Socialismo, perché no ?: Ma se eravamo nati uguali, che è successo dopo? E che accadrà domani?

 

di Cecchino Cacciatore

SALERNO – Aldo Schiavone nella sua ultima fatica (Eguaglianza, Mondadori) ci porta attraverso il lungo viaggio della storia per giungere ai tempi nostri dove l’eguaglianza, smarrita, ha lasciato il posto ad un vuoto che disorienta e mette a rischio.

Eppure, l’eguaglianza è l’idea al cuore dell’identità dell’Occidente stesso che corre proprio sul filo della storia, da quando compare la prima volta nel 430 avanti Cristo, come testimonia un frammento di Antifonte, allievo di Anassagora.

Da questo punto di vista, destra e sinistra appaiono davvero categorie da ripensare o comunque deprivate di significato autentico.

Come osserva Augias, non è raro assistere a comportamenti opposti: uomini di destra che si prodigano in generosa attività filantropica; persone di convinta sinistra che rifiutano l’elemosina per non rendere meno dure le contraddizioni del capitalismo.

Gli esempi per paradosso fanno intendere che il problema non è più di coerenza, ma ha assunto una ineludibile connotazione sociale nella prospettiva di ripensare l’intero fluire dell’incivilimento umano.

Ed è appunto nel Novecento -ci avverte Schiavone- che il tema dell’eguaglianza diventa, per i confini geografici che oramai non impediscono più il congiungimento del tempo e dello spazio, problema universale e planetario.

Infatti, col Novecento abbiamo appreso che la negazione del principio di eguaglianza porta agli abissi del misconoscimento della persona in quanto tale, allorchè si fu spinti a cancellare, per coloro che si supponevano diversi, lo stesso diritto di esistere.

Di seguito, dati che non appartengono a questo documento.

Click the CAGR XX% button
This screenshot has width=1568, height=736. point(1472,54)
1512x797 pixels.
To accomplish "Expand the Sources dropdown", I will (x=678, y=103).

E’ la scoperta della forza del diseguale che ha animato quella grande ipocrisia della democrazia che passa sotto il nome dell’individualismo di massa.

Ed è proprio la perdita delle molteplicità ad avere avuto un peso determinante nel modo di pensare l’eguaglianza, dice Schiavone, aggiungendo che qui sta tutta la vicenda della modernità quando  ad un certo punto si è smesso di parlare dell’eguaglianza raggiunta o attraversata dal contemporaneo riconoscimento del diverso.

Infatti, solo l’eguaglianza, coerentemente col filo continuo della storia dell’occidente come tirato da Schiavone da un secolo all’altro, attraverso i millenni, che ammetta dentro di sé il permanere del diseguale può offrire compiutezza alla nuova promessa della democrazia degli anni a venire che non può non avere, ripartendo dall’accettazione del diverso, la sua portata più grande, l’effetto antidiscriminante.

E’ una sfida nuova, a fronte delle nuove tecnologie che ci stanno “precedendo”.

Aggiungendo alle antiche discriminazioni nuovi possibili squilibri derivanti dall’eventuale impreparazione culturale e sociale che le frontiere tecnologiche ci presentano, si corre il rischio di fare inabissare di nuovo la nostra identità, negando, appunto, l’eguaglianza che di essa è trama fitta.

Perso il sentimento della condivisione, avremo perso il senso profondo della nostra tradizione e della nostra cifra identitaria. Della democrazia della libertà.

La democrazia soffre di libertà contratta infatti se subisce la dittatura dei diritti, la quale trasforma ogni politica sociale in assistenzialismo. Dittatura dei diritti quale ricetta più semplice quando non si ha una idea di governo e diritti stessi sono utilizzati per rabbonire ed accontentare.

Un errore grave che avevano capito i socialisti sin dal discorso di Martelli circa l’alleanza riformista tra il merito e il bisogno.

<<La sinistra riformista sconfiggerà la destra illiberale/conservatrice solo puntando a una alleanza organica fra i lavoratori delle professioni scaturite dallo sviluppo tecnologico e gli eredi dei proletari di un tempo, spesso analfabeti di ritorno>>, diceva Martelli.

Il torpore e la pigrizia mentale di questi tempi hanno al contrario  risposto alle povertà, antiche e nuove, alle diseguaglianze nel riconoscimento e nell’attuazione dei diritti, proprio nel modo peggiore: propinandoci assistenzialismo e tecnocrazia.

Non si è saputo sostenere in particolare  i ceti medi, i quali, colpiti dalla crisi, sono sempre più impauriti e frastornati. Un peccato di omissione o disattenzione, questo, che ha gettato in braccio alla destra le figure più dinamiche dell’economia, creando divari ancora più profondi tra categorie sociali e scavando il solco dell’ineguaglianza.

Ed allora: Socialismo, perché no?

Per rinnovare, rianimare, riammodernare, riafferrare il lungo cammino dell’eguaglianza, forse momentaneamente ferma ad una piazzola di sosta, in attesa solo di un passaggio verso il futuro.